*** Data under study ***

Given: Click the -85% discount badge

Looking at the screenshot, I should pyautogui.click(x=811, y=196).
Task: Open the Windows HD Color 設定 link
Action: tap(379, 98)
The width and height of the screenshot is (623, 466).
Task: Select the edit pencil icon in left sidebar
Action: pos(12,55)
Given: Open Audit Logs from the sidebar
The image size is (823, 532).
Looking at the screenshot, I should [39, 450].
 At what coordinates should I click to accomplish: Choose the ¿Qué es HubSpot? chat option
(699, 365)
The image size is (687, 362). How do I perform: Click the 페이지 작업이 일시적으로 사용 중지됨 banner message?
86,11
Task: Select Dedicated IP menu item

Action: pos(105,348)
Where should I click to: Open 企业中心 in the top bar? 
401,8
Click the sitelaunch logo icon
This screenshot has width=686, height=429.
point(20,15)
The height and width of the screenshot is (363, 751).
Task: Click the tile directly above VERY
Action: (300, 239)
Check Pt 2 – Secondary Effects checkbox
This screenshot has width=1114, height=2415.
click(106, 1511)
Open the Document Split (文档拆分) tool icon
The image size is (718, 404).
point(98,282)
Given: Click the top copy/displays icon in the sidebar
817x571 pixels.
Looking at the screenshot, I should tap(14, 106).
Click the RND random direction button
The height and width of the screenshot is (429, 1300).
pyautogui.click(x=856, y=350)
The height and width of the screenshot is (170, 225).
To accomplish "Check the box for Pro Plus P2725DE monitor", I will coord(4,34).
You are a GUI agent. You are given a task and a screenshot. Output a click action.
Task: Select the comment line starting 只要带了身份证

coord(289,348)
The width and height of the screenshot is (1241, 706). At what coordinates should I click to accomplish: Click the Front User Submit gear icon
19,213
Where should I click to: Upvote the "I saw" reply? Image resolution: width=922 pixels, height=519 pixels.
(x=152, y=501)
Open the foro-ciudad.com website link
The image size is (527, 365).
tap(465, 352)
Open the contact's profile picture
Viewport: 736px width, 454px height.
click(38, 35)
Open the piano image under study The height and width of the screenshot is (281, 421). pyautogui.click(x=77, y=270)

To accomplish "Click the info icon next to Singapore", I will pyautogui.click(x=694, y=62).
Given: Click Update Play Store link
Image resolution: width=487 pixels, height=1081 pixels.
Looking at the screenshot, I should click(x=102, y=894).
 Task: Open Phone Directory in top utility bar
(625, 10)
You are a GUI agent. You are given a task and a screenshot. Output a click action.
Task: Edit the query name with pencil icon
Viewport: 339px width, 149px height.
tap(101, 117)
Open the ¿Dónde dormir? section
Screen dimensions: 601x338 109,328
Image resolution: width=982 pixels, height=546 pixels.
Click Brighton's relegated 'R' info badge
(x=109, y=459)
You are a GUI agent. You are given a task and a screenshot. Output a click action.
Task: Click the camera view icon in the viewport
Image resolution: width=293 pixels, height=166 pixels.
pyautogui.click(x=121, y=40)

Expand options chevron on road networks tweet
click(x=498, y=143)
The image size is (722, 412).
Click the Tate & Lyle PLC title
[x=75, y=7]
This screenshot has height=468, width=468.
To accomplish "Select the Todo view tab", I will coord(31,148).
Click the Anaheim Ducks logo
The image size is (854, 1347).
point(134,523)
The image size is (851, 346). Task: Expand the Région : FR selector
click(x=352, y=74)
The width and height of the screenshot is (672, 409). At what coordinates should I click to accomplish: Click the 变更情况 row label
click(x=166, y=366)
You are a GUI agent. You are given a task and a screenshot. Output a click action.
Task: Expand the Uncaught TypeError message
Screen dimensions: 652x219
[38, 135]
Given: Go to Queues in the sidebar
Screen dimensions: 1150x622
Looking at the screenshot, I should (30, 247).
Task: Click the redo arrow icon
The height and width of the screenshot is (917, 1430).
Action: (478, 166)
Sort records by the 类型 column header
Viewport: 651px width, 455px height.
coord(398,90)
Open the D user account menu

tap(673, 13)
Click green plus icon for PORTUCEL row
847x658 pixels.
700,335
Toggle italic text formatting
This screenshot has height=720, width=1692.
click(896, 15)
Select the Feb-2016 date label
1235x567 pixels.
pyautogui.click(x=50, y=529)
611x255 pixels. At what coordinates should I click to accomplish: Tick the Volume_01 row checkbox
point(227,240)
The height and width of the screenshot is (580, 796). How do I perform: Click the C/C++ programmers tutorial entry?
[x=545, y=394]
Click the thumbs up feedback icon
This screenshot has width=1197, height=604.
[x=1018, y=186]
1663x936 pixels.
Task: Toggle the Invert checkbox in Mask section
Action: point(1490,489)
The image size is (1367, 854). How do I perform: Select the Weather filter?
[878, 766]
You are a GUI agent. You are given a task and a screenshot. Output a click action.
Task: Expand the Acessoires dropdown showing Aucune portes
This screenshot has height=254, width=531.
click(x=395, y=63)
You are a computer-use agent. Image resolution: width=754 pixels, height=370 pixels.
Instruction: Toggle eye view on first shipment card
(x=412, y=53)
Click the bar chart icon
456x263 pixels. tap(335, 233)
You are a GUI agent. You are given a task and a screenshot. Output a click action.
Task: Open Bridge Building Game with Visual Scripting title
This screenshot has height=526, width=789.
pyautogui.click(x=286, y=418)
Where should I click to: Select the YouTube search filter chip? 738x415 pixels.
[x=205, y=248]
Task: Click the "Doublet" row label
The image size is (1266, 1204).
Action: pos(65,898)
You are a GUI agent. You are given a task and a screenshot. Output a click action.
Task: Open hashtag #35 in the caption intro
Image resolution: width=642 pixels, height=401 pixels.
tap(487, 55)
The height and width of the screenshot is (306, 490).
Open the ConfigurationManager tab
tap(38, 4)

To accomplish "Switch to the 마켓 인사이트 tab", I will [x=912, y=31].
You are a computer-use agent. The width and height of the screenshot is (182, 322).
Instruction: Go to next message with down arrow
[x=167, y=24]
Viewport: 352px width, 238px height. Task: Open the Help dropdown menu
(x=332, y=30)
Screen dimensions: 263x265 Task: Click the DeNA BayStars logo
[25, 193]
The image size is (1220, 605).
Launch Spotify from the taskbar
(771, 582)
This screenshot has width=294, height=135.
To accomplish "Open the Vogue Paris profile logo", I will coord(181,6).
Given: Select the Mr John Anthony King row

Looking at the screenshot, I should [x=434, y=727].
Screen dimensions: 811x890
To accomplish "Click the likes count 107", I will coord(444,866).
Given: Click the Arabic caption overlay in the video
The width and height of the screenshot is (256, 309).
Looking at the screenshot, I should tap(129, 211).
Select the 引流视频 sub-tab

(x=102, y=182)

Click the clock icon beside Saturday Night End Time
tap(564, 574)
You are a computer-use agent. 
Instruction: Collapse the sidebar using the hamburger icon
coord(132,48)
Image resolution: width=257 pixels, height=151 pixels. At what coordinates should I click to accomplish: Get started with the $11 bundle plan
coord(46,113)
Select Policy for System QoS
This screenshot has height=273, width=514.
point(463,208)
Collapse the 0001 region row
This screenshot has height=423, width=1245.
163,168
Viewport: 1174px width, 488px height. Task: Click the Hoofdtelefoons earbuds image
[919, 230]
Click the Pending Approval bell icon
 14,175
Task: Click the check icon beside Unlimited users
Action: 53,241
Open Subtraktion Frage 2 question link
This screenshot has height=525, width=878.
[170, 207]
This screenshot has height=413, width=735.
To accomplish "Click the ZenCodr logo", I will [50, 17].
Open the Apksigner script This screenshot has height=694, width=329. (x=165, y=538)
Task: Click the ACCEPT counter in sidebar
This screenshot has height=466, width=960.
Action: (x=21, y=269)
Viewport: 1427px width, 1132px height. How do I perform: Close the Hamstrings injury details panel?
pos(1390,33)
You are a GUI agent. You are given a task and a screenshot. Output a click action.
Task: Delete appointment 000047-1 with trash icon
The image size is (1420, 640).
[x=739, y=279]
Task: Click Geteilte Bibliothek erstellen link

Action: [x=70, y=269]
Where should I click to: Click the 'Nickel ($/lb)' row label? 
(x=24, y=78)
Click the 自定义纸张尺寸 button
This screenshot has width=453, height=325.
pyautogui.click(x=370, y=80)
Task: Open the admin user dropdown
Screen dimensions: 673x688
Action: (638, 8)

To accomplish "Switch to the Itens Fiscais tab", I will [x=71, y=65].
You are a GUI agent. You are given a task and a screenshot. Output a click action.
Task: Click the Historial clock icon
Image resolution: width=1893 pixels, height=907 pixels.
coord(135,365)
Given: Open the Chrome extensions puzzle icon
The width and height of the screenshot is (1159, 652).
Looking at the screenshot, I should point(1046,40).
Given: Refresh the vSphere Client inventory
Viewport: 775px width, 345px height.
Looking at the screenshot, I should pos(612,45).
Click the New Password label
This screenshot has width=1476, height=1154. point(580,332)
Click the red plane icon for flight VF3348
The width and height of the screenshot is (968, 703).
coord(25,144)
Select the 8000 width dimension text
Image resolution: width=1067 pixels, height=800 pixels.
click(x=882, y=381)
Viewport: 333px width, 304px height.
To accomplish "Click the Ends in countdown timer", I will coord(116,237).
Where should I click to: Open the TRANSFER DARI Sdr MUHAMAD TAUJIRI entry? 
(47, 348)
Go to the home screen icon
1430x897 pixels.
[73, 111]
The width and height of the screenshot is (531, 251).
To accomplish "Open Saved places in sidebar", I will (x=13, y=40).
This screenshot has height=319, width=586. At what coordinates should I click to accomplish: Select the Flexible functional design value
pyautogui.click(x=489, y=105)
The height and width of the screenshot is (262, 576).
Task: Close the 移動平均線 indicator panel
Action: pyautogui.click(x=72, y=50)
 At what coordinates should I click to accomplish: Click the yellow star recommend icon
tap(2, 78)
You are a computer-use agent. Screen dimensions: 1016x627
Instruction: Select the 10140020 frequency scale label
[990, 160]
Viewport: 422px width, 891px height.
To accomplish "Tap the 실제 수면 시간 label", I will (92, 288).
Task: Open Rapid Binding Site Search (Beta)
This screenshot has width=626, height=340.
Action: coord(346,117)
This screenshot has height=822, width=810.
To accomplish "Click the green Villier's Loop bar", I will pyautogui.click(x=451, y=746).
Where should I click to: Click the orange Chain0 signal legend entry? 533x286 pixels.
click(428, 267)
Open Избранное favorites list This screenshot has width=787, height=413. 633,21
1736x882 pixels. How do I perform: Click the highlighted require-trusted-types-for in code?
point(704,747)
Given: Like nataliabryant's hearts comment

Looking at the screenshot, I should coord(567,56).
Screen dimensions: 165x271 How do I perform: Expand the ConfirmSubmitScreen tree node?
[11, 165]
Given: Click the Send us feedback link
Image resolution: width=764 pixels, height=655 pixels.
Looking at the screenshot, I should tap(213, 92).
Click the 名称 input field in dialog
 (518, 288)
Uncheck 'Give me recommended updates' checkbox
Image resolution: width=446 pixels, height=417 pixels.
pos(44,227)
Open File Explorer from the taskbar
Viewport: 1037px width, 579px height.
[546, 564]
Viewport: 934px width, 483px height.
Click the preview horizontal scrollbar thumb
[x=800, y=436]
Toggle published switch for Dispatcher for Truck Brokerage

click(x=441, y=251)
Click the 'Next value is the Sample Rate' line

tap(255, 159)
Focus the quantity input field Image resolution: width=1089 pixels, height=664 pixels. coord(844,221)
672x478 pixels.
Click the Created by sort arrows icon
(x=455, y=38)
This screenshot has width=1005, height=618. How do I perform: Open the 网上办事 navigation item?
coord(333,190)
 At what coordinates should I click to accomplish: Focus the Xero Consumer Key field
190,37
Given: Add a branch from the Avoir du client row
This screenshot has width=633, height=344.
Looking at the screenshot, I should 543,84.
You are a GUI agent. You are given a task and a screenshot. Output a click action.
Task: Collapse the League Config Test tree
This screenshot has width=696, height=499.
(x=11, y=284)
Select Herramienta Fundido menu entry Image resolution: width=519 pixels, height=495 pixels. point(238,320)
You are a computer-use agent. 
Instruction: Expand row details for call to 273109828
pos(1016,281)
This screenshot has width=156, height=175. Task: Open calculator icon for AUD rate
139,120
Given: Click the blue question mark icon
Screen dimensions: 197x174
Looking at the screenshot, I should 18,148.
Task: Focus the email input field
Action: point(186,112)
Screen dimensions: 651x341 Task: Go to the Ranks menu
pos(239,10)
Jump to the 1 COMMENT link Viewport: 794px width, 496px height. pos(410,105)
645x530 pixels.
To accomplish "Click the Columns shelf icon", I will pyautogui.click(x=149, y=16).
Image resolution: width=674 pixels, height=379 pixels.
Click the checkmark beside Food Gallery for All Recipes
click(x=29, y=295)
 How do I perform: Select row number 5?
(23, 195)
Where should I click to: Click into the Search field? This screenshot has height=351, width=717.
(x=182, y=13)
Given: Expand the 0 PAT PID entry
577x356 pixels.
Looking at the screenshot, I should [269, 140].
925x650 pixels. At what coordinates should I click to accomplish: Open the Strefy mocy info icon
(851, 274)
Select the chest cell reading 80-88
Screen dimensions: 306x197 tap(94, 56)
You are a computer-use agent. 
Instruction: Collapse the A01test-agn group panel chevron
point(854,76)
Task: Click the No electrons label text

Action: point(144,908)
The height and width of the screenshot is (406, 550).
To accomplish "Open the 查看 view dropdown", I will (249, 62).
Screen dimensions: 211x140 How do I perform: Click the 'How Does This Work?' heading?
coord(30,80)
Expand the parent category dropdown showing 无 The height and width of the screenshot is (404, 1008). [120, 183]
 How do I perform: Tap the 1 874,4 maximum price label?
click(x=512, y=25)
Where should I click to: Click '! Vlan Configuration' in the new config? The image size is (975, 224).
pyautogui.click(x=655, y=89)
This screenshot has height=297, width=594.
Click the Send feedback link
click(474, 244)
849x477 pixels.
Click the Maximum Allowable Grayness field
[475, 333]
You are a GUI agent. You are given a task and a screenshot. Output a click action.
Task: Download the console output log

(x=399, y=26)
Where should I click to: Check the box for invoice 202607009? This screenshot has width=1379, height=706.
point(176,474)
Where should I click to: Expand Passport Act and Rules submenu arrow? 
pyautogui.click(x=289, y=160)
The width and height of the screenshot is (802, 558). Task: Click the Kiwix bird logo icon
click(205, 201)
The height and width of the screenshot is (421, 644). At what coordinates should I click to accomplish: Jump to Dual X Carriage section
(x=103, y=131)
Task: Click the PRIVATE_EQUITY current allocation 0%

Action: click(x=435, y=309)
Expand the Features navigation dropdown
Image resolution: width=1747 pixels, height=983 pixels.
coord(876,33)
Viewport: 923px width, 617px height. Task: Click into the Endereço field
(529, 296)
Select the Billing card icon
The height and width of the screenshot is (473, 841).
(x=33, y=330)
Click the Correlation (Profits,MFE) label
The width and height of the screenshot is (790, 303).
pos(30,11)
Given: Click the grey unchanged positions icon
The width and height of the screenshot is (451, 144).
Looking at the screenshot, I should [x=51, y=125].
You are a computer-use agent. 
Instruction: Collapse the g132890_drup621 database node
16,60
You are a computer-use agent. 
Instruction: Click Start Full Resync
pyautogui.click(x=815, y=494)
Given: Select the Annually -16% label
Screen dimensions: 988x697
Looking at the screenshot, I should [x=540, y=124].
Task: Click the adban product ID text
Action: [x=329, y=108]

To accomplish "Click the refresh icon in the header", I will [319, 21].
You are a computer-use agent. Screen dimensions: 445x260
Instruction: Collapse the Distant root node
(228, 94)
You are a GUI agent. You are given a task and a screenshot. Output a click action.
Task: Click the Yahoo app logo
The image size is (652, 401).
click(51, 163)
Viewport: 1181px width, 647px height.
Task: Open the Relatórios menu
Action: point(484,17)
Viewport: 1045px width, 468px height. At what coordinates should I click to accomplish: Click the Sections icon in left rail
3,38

*** End of Data under study ***

Work instructions
For this task, write out exactly the lines of the entries above, starting at the line with "Task: Select the comment" and ending at the line with "Click the Anaheim Ducks logo", both included, and no others.

Completed task
Task: Select the comment line starting 只要带了身份证

coord(289,348)
The width and height of the screenshot is (1241, 706). At what coordinates should I click to accomplish: Click the Front User Submit gear icon
19,213
Where should I click to: Upvote the "I saw" reply? Image resolution: width=922 pixels, height=519 pixels.
(x=152, y=501)
Open the foro-ciudad.com website link
The image size is (527, 365).
tap(465, 352)
Open the contact's profile picture
Viewport: 736px width, 454px height.
click(38, 35)
Open the piano image under study The height and width of the screenshot is (281, 421). pyautogui.click(x=77, y=270)

To accomplish "Click the info icon next to Singapore", I will pyautogui.click(x=694, y=62).
Given: Click Update Play Store link
Image resolution: width=487 pixels, height=1081 pixels.
Looking at the screenshot, I should click(x=102, y=894).
 Task: Open Phone Directory in top utility bar
(625, 10)
You are a GUI agent. You are given a task and a screenshot. Output a click action.
Task: Edit the query name with pencil icon
Viewport: 339px width, 149px height.
tap(101, 117)
Open the ¿Dónde dormir? section
Screen dimensions: 601x338 109,328
Image resolution: width=982 pixels, height=546 pixels.
Click Brighton's relegated 'R' info badge
(x=109, y=459)
You are a GUI agent. You are given a task and a screenshot. Output a click action.
Task: Click the camera view icon in the viewport
Image resolution: width=293 pixels, height=166 pixels.
pyautogui.click(x=121, y=40)

Expand options chevron on road networks tweet
click(x=498, y=143)
The image size is (722, 412).
Click the Tate & Lyle PLC title
[x=75, y=7]
This screenshot has height=468, width=468.
To accomplish "Select the Todo view tab", I will coord(31,148).
Click the Anaheim Ducks logo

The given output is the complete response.